A couple of years ago, Liz Milan, an artist, a turist guide, and a friend, began a journey to raise awareness about the plastic ocean pollution, with a very interesting and though-provoking exhibition called “Plastic-ocene.”
I visited her exhibition this weekend, and it was surely a gripping and provocative artwork. The intent of the exhibition was to boost consciousness on the negative impact of plastic on the environment and, above all, on our seas.
At least 8 million tons of plastic end up in our oceans every year, and make up 80% of all marine debris from surface waters to deep-sea sediments.

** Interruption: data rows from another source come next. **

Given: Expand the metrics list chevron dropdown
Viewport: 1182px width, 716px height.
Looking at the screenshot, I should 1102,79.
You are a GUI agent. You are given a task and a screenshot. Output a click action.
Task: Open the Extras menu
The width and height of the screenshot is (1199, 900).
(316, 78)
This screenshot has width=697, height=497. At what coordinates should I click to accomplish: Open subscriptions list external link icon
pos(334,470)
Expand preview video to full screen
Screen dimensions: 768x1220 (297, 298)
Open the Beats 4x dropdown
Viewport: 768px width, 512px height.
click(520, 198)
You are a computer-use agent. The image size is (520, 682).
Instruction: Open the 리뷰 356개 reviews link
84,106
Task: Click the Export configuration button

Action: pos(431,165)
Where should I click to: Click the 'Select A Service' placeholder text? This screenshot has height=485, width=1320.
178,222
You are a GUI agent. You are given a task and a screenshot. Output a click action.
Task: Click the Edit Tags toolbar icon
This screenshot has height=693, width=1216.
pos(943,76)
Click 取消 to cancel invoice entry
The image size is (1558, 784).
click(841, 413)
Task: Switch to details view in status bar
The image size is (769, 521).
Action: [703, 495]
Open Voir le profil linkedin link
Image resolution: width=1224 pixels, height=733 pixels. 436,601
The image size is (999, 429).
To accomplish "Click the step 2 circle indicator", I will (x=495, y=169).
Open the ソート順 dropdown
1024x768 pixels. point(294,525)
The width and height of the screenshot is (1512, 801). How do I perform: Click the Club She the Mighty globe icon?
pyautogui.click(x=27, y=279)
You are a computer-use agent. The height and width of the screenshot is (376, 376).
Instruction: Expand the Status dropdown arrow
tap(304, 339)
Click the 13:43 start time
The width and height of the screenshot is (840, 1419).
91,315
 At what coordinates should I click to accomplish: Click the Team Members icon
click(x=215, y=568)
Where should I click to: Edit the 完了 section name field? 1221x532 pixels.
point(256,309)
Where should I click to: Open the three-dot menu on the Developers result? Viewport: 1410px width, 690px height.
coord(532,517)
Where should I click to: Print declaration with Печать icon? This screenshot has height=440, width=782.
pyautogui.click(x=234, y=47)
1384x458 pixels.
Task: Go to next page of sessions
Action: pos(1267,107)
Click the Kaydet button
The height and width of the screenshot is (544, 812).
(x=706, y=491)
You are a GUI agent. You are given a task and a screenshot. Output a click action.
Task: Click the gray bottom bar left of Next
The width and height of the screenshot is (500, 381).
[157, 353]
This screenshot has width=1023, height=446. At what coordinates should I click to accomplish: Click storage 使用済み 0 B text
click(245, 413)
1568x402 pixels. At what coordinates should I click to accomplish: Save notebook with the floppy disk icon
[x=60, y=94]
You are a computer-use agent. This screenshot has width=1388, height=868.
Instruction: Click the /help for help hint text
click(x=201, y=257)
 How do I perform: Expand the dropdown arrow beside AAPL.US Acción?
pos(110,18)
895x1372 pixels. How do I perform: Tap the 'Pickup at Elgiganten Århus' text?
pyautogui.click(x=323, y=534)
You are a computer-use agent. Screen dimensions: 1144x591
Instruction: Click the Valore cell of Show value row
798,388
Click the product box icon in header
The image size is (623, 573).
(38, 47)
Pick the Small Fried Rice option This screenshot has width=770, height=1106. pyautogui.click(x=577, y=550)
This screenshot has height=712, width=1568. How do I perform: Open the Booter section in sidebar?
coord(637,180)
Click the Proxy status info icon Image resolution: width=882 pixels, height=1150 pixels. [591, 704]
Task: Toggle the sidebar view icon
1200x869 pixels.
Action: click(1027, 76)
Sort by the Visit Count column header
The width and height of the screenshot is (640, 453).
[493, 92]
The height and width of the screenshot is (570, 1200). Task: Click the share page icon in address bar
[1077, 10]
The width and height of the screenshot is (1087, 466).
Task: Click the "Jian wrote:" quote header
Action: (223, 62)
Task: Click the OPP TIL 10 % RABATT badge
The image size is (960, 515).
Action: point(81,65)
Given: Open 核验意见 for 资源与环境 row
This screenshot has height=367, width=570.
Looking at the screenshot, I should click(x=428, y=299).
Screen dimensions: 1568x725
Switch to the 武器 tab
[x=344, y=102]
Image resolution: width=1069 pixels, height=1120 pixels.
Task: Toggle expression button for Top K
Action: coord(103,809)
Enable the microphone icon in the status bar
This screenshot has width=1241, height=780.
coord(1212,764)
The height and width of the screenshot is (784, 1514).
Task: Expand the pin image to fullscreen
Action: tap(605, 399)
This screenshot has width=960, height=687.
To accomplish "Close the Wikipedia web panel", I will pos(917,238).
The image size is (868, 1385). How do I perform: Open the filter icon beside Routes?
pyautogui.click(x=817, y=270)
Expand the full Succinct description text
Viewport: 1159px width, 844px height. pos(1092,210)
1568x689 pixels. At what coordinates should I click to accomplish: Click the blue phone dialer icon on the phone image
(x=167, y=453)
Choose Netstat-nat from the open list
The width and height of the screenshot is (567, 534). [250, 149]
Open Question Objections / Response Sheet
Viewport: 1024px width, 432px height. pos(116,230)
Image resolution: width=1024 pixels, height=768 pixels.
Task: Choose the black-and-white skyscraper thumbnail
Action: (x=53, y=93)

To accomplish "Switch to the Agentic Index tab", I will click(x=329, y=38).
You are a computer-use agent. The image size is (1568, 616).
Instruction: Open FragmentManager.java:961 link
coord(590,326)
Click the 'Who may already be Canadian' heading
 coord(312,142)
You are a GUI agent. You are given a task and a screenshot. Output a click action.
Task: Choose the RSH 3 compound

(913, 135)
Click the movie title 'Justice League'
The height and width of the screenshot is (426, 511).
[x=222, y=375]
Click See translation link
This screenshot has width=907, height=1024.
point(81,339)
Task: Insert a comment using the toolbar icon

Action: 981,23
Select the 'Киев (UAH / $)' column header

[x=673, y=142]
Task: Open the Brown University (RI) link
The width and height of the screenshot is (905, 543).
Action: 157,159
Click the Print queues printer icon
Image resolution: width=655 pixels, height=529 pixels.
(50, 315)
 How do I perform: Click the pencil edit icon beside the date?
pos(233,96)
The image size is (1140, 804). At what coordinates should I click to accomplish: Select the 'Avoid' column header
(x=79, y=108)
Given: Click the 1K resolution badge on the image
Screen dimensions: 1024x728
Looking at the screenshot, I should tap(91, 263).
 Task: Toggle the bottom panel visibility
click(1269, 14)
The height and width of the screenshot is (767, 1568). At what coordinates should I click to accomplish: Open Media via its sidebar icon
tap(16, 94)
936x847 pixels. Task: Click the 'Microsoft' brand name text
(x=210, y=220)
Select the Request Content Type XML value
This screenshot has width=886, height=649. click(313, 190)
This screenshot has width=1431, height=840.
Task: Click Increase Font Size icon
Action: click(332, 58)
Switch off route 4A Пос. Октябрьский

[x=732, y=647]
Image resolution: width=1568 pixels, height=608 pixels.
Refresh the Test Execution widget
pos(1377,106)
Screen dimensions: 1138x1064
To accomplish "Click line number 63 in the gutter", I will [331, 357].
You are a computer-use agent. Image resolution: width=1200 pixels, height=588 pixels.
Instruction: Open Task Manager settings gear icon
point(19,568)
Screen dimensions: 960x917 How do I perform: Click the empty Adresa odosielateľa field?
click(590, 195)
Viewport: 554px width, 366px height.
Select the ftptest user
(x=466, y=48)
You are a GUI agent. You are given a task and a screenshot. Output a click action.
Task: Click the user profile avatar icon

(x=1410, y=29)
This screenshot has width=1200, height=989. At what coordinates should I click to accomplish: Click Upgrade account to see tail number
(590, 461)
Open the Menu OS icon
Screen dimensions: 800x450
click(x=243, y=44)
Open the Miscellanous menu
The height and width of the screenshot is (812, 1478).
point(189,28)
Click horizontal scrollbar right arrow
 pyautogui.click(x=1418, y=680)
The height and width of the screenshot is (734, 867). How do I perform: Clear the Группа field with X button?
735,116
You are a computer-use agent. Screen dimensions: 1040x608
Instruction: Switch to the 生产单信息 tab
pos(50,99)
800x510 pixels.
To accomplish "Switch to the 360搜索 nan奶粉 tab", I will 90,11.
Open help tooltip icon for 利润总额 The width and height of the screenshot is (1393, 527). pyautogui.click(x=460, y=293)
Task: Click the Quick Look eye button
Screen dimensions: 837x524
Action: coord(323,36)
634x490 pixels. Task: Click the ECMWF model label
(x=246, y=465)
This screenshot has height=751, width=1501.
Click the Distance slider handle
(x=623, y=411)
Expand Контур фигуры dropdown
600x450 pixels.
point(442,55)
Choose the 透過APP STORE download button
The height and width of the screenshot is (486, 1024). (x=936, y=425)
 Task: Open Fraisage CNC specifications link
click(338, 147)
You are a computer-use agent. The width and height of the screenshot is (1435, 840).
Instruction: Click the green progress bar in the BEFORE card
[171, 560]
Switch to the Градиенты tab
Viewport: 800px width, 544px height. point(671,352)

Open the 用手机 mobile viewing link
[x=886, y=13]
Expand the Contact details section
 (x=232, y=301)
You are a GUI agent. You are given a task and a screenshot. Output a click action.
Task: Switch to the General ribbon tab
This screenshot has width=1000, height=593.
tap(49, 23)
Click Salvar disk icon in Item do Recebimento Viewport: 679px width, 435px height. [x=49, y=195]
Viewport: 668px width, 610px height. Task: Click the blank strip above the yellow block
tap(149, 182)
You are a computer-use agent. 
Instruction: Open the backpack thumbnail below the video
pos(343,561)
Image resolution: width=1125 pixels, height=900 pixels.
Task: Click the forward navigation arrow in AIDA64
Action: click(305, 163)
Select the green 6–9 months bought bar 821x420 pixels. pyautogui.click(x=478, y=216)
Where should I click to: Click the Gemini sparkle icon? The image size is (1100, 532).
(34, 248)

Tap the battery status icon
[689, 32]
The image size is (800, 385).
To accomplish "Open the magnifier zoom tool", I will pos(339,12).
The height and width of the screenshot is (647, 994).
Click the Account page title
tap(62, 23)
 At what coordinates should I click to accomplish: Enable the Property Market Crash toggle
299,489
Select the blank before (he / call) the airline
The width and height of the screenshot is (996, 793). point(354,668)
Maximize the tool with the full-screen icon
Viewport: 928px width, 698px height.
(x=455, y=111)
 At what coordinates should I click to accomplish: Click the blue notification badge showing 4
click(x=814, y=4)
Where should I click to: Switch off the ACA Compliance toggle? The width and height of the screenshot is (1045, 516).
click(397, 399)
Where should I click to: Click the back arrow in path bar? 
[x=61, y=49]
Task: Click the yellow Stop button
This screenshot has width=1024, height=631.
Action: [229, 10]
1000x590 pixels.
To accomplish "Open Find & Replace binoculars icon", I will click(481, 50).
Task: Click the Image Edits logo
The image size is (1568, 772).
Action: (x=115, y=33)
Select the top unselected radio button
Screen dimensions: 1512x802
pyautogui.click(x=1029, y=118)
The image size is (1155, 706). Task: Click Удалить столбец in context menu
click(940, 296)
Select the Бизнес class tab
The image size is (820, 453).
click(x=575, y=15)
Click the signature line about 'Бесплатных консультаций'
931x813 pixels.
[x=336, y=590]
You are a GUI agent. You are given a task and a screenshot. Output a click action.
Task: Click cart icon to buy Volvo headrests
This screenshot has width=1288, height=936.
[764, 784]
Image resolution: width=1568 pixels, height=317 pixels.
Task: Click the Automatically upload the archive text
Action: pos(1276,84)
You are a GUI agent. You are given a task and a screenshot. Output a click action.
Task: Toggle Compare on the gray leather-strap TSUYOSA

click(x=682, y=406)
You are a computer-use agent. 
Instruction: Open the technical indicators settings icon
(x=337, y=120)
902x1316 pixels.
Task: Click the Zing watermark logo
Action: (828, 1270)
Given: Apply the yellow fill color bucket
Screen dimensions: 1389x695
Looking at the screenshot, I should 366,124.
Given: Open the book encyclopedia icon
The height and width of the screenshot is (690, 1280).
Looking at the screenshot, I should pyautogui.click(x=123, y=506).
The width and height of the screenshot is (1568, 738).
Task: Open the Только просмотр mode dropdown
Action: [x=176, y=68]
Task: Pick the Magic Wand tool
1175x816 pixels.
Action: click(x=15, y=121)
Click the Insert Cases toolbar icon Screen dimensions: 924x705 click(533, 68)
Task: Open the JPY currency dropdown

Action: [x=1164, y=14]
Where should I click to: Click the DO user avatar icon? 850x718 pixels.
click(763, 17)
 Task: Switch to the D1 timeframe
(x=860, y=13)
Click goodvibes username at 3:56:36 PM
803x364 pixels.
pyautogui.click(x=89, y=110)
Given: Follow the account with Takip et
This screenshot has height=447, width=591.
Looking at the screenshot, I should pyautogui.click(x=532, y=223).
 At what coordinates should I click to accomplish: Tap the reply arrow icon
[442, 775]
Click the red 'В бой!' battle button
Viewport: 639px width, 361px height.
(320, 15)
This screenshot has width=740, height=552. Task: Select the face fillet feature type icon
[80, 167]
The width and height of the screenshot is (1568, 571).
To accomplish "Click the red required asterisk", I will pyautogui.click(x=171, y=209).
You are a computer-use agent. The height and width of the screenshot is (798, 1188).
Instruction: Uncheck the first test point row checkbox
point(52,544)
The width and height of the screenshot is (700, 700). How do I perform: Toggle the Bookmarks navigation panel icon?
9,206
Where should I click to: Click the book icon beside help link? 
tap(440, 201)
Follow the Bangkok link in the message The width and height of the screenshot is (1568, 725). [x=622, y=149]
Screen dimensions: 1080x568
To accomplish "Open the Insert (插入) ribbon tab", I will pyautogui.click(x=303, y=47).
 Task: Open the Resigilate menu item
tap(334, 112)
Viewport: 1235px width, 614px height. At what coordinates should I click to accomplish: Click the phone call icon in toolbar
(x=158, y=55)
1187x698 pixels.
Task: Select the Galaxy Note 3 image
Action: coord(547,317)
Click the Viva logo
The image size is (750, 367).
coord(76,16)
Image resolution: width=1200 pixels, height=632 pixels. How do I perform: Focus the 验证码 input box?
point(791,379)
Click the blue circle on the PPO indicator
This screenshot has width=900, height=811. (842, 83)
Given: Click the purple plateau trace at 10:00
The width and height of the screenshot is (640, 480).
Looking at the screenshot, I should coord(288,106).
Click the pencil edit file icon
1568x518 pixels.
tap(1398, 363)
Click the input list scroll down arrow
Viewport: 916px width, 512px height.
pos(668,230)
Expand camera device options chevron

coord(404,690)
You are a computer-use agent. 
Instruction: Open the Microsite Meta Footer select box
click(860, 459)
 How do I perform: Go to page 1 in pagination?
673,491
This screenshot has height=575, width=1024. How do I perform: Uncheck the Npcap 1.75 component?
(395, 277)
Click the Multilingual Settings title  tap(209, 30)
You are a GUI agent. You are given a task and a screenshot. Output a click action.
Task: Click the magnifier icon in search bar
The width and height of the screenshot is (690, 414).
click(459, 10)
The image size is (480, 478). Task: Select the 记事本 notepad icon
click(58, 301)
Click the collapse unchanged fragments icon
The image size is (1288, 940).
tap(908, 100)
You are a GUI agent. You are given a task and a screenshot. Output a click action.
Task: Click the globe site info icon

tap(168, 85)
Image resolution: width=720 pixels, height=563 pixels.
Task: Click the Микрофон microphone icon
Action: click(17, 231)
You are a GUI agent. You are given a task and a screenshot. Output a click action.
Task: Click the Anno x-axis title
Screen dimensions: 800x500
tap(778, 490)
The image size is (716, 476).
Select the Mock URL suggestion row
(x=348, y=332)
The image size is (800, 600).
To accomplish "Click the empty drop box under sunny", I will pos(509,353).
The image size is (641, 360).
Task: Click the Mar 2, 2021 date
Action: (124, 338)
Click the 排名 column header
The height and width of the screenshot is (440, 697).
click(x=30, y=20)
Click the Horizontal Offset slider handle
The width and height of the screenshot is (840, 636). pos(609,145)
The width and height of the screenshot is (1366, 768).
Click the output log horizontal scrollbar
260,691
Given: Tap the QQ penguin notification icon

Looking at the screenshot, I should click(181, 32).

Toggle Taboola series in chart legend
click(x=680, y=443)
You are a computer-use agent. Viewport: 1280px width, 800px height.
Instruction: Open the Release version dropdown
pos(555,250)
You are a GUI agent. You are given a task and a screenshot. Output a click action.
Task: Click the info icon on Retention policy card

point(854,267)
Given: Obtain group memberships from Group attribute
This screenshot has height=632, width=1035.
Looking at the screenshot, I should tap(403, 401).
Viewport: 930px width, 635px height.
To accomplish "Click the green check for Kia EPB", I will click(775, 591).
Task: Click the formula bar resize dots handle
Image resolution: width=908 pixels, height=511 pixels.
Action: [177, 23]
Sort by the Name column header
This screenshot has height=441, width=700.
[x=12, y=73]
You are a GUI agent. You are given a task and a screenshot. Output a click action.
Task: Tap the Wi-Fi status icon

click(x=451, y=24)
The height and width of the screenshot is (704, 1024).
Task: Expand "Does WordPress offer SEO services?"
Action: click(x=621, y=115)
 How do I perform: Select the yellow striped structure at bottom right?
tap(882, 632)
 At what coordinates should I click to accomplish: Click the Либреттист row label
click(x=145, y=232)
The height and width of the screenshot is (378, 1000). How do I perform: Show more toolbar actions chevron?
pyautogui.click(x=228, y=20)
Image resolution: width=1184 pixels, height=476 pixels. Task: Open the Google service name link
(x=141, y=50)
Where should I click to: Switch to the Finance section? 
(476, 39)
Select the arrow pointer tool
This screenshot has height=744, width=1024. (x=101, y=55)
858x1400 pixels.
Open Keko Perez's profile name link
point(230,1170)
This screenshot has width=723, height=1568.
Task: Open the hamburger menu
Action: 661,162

Marine species ingest or are entangled by plastic debris, which causes severe injuries and deaths.
Liz prepared some large scenographic installations made up of disposable plastics, and plastic materials collected on our beaches; along with an information panel made with the collaboration of WWF AMP of Miramare, (Trieste), to draw the public attention to the quantity of plastic we produce—and dispose—every single day of our lives.
An Angry Sea
An installation made up of blue mesh of polypropylene threads, represented an angry sea in which abandoned plastic are cast away in the sea along with marine organisms such as seashells and starfishes.
And her eye-catching “alien jellyfish,” four Jellyfish the free-swimming marine animals—made with a number of bottles corresponding to the monthly consumption of a family of 4, 3, 2, or 1 person—it demonstrates the physical dimension of plastic we dispose, in a very effective way.
Sailing the Plastic
“The canoe,” an ancient wooden artifact that rests on a sea of plastic made with 100 bottles of water, an art work to address the impact of macroplastics, and the “Nautilus,” a cast of clay with imprints of the short-lived everyday objects that contribute enourmously to increase the “Plastic Footprint.”
Your plastic footprint will outlive you by hundreds of years!
Can we Make a Diference?
Sometimes problems are so huge that our small efforts seem like only drops in the ocean. That may be true, but every time you choose to say no to single-use plastic you’re keeping our earth a little greener and the ocean a little cleaner.